● **Data provided**:
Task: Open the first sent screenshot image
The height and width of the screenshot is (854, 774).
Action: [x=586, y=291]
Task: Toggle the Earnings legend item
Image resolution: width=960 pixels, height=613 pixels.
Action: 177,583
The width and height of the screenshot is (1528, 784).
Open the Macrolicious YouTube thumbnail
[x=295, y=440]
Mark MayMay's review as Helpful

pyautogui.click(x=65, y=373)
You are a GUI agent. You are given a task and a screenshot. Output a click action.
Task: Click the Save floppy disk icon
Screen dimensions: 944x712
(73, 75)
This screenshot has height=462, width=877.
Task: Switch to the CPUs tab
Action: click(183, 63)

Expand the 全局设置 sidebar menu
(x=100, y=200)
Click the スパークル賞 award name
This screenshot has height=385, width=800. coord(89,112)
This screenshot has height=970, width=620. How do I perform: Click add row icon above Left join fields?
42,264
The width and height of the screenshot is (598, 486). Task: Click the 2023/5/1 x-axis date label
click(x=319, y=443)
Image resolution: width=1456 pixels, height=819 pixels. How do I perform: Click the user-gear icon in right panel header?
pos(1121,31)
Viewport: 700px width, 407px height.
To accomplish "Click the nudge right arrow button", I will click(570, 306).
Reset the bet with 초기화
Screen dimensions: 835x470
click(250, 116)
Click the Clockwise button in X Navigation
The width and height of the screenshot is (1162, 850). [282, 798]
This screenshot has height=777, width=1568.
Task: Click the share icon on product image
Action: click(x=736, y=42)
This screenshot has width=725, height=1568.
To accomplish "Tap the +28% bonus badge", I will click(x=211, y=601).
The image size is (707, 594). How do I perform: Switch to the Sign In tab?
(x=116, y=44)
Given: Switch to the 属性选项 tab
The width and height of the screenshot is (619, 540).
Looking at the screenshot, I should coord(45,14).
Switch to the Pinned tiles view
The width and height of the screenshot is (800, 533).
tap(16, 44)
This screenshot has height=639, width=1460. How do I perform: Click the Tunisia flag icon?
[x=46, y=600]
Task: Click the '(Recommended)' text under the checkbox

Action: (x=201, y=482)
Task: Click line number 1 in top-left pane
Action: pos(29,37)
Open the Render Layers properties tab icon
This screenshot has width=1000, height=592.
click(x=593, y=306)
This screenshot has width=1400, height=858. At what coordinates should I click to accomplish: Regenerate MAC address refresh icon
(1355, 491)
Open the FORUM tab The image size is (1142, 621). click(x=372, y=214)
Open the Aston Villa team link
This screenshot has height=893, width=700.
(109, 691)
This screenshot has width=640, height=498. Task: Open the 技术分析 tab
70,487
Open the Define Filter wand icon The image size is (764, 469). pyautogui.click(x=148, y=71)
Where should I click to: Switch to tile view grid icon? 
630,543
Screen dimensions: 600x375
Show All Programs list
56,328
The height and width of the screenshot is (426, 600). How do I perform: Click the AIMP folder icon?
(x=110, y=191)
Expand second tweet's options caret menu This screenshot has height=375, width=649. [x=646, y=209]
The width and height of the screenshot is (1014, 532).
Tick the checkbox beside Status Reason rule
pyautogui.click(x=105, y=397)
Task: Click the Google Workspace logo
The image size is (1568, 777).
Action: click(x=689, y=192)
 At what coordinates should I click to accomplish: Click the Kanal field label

● **Exercise details**:
Everything above from the line containing "Mark MayMay's review as Helpful" down to the line containing "Task: Click the Save floppy disk icon" should be copied exactly, both end lines included, and nothing else.

● **Task output**:
Mark MayMay's review as Helpful

pyautogui.click(x=65, y=373)
You are a GUI agent. You are given a task and a screenshot. Output a click action.
Task: Click the Save floppy disk icon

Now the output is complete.